Updated November 2018 || Common where efficiency (or accuracy) are objectives are synchronous or high-torque drive belts. Applications from consumer-grade home printers to heavy industrial conveyors use these synchronous belts, because unlike V belts with trapezoidal cross-sections, they don’t slip.
Motion applications often need customized belts and sprockets in urethane, double-sided, mini-pitch, and made-to-order (MTO) versions. Double-sided belts have covered teeth to transfer up to 100% of maximum-rated load from one or both belt sides. These come in trapezoidal timing configurations and HTD curvilinear tooth profiles. Some run to 14,000 rpm with speed ratios to 10:1, which is enough to replace gearsets in some cases.
Double-sided belts also excel as serpentine drives in riding mowers with counter-rotating blades, printing presses, and textile machines. Urethane belts maximize motion transfer, especially when incorporating polyester or aramid tensile members. Their tooth profile is a miniature version of belt with standard 40° angle teeth. Speed ratios reach 8:1 and torque output is to a couple lb-in. These belts excel on positioning axes, thanks to their low torque and minimal backlash — especially in printers and copiers that need clean operation.
Long belting (usually with L or H trapezoidal tooth or HTD profiles) can exceed 500 feet in some cases. They work for power transmission and axis synchronization — doing double duty as conveyors in many cases. Such belts complete with rack-and-pinion sets in machine tools and X-ray equipment as a viable drive for linear strokes. One caveat: These belts spliced transmit a quarter less horsepower than a comparable endless belt.
MTO belts are mostly trapezoidal and HTD. Those for applications involving the assembly or transport of electronics or explosive substances include a body and tooth-facing fabric made of conductive material such as carbon to prevent static discharge. In contrast, belts for power tools and appliances are often made of non-conductive materials that insulate internal components. Belts that run in harsh environments incorporate oil-resistant and temperature-resistant compounds.
Elsewhere, tensile members of aramid withstand shock loads, and steel members help belts maintain positioning accuracy. Engineers can even customize the twist of members to alternate or go one way to satisfy tracking requirements. Another option is thick or backed belts to convey or grip objects in tandem with mating belt drives. Backings can also extend belt life and address vibration.
For industrial applications, most belt sprockets are made of either cast or ductile iron. That said, steel excels in designs that run at speeds exceeding those safe for iron pulleys — to 20,000 fpm. Likewise, aluminum pulleys run at high speed and have low inertia to boot. Another lightweight option is non-metallic pulleys — common in lawn equipment and power tools that transmit little torque and have relatively short design life. Other synchronous-sprocket options include specialty tooth profiles for better positioning accuracy or custom hub mounts and flanges.

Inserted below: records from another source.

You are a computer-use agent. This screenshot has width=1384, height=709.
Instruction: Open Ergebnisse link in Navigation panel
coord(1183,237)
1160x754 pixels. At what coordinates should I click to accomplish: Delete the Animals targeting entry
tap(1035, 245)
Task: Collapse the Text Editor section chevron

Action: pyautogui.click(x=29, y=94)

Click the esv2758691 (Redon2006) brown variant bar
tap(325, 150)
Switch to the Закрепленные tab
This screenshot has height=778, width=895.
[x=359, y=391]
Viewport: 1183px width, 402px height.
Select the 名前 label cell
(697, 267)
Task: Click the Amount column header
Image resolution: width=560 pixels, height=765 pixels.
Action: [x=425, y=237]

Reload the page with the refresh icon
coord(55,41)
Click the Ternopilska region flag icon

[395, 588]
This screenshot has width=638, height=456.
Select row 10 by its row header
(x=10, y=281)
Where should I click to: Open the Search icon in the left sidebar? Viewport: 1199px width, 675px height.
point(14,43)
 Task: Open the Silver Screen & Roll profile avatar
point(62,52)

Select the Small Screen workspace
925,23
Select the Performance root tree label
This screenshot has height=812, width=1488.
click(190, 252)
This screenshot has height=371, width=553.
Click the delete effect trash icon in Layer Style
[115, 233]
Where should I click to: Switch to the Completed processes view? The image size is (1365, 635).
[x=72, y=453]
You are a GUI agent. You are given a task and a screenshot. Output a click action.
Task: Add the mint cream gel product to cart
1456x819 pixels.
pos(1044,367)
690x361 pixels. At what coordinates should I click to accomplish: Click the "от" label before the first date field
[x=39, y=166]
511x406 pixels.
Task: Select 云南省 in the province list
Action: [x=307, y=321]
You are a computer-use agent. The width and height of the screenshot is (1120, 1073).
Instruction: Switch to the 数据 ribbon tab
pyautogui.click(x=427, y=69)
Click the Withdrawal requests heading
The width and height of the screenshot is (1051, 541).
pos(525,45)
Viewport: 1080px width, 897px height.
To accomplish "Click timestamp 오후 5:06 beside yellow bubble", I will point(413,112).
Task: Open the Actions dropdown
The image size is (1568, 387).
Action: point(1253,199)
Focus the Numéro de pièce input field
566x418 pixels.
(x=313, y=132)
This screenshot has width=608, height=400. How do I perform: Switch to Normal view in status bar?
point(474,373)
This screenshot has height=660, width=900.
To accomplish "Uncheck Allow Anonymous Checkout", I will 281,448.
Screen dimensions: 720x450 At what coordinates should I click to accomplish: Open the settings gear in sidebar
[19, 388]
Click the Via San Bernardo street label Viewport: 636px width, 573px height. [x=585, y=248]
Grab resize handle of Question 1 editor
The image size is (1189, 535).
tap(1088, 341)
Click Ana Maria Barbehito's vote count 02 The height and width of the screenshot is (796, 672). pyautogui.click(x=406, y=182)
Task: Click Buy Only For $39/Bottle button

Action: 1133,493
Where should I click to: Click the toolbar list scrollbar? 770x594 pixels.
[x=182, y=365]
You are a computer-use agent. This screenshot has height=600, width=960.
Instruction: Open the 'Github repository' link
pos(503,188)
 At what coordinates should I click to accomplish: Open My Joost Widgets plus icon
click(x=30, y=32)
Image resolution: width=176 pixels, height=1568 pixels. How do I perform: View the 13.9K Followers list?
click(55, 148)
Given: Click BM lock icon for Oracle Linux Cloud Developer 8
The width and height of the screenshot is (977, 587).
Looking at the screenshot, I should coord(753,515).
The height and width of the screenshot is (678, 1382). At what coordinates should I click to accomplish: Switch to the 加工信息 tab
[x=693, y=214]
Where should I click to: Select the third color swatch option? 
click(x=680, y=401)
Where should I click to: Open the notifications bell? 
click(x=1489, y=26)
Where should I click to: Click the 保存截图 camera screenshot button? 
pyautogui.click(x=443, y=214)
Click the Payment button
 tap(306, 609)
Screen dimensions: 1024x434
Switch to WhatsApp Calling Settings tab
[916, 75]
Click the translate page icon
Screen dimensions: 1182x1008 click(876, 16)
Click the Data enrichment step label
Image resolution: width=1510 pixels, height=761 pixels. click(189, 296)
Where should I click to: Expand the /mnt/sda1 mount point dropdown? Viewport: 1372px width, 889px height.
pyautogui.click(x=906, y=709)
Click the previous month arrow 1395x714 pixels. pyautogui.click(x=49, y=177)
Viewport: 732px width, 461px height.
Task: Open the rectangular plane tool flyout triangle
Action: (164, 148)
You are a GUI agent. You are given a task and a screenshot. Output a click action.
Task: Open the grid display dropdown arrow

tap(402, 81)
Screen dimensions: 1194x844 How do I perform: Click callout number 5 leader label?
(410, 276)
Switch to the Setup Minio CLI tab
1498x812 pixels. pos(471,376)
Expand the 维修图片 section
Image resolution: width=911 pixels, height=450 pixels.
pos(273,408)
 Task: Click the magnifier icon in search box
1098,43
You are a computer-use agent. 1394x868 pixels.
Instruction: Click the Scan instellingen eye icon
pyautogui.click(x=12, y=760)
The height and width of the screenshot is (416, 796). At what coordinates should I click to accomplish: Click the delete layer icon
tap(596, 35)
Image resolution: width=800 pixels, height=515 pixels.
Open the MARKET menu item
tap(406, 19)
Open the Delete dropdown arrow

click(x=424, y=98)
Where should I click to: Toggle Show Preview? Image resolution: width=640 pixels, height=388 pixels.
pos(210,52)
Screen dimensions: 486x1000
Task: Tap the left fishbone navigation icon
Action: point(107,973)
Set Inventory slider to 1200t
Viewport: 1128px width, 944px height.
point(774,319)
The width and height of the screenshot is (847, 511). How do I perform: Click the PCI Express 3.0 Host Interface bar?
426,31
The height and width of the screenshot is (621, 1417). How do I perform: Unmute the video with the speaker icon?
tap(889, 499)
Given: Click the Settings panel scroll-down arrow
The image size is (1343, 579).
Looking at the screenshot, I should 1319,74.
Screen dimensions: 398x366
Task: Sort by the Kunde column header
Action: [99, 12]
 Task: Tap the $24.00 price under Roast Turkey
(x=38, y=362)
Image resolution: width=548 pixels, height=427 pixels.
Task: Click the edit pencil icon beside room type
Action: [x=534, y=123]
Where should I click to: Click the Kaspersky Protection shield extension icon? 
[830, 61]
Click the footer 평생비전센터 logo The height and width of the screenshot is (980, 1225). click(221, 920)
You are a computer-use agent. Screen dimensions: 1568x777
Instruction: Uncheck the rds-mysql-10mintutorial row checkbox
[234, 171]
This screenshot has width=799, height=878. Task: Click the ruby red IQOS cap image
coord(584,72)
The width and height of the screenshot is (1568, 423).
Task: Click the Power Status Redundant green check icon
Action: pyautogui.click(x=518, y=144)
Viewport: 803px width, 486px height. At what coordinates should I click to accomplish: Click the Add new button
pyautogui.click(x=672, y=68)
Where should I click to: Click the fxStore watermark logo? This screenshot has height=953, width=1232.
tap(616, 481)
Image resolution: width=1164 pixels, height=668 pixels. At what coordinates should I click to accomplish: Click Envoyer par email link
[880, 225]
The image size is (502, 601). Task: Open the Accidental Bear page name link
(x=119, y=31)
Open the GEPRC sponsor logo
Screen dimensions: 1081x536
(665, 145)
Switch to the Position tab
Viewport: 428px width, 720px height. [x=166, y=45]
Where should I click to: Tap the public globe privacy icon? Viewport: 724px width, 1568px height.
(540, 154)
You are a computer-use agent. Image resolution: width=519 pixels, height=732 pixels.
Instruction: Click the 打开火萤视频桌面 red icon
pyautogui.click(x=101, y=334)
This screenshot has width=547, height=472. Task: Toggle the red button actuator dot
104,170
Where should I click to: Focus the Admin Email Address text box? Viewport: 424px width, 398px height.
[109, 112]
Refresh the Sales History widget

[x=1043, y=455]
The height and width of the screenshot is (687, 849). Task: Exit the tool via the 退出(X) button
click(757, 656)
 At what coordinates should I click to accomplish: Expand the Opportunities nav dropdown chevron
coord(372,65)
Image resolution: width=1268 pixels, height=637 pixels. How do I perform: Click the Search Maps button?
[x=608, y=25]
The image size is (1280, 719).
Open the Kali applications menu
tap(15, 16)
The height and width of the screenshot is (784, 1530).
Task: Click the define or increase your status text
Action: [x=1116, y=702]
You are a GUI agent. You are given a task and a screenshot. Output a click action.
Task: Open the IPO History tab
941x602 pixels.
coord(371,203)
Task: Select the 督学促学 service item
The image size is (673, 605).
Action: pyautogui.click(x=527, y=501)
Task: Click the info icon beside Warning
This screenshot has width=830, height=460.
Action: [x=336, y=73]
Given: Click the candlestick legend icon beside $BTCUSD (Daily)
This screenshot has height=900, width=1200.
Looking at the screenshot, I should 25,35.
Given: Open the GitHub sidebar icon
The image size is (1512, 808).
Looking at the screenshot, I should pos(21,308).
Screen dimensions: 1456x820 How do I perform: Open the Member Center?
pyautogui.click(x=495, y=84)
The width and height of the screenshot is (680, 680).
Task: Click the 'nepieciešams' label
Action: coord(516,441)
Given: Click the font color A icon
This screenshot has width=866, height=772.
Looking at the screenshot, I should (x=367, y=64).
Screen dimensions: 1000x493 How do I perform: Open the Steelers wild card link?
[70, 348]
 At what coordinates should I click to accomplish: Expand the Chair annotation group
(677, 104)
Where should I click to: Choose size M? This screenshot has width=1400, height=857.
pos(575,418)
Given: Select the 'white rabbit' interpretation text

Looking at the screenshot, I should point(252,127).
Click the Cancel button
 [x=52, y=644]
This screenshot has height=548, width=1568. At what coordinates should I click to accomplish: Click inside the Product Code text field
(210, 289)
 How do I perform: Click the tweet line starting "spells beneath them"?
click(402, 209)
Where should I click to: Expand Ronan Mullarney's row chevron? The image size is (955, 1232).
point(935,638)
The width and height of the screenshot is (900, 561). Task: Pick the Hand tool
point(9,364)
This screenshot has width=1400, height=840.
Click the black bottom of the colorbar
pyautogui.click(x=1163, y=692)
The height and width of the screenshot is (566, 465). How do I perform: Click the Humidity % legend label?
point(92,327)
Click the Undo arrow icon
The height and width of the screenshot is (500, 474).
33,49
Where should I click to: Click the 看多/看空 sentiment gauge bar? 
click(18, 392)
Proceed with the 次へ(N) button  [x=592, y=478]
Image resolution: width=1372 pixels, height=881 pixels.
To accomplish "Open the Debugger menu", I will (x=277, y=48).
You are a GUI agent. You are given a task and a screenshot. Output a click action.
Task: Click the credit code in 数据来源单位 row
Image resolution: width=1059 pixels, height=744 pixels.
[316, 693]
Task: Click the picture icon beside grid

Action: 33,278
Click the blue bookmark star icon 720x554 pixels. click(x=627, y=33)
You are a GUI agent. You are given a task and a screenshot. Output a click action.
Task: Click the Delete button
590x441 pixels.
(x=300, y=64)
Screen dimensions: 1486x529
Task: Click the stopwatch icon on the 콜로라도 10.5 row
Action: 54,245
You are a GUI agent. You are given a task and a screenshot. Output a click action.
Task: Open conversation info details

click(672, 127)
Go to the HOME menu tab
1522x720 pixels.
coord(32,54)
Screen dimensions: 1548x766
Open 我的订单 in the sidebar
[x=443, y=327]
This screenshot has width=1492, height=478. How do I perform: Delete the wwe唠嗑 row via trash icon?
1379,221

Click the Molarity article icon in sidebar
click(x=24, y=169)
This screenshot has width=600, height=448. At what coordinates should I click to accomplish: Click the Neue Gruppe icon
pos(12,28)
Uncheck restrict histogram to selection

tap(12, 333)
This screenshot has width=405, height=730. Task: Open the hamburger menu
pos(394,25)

Application example: Tight pulley connection helps robotics profile brain function
Now, BKIN Technologies sells machines that let neuroscientists and clinician scientists make scientific investigations into neurological conditions. The company’s KINARM is a robotic exoskeleton that moves with a patient’s arm to detect anomalies. When interacting with the robotic system, a patient either sits in a chair with robot arms affixed (in the case of a KINARM Exoskeleton Lab) or grasps two robotic manipulandums (in the case of a KINARM End-Point Lab). Then the setups run augmented reality software that creates virtual environments in which patients either direct hands to targets or interact with objects.
The robotic exoskeleton has a slotless motor that powers and drives the robot through a belt-and-pulley mechanism. The connection between motor and master pulley is critical, requiring zero backlash and no slippage. Early KINARM Labs used a pulley that attached to the motor shaft using set screws, but constant changing of motor direction during operation subjected this connection to high shock loads … loosening the screws and allowing backlash, shaft damage, and system failure. Now BKIN uses a more reliable connection called the Concentric Maxi Torque bushing system from Custom Machine and Tool Co. (CMT). The bushing offers zero backlash and high clamping torques. A low profile allows for direct coupling to the motor shaft — eliminating the need for a custom-length shaft and bellows coupler on the motor. The result of the mechanical shrink fit is ease of positioning and elimination of shaft damage.
In fact, CMT sells the pulley and bushing as an assembly. A mechanical shrink fit takes the form of a setscrew axial to the shaft that forces the tapered bushing into the hub’s matching taper. As the lever forces the two tapers together, the bushing slot compresses to clamp the pulley to the shaft. That same set screw can come off and go in the opposite hole to release the shrink fit and allow for removal or repositioning.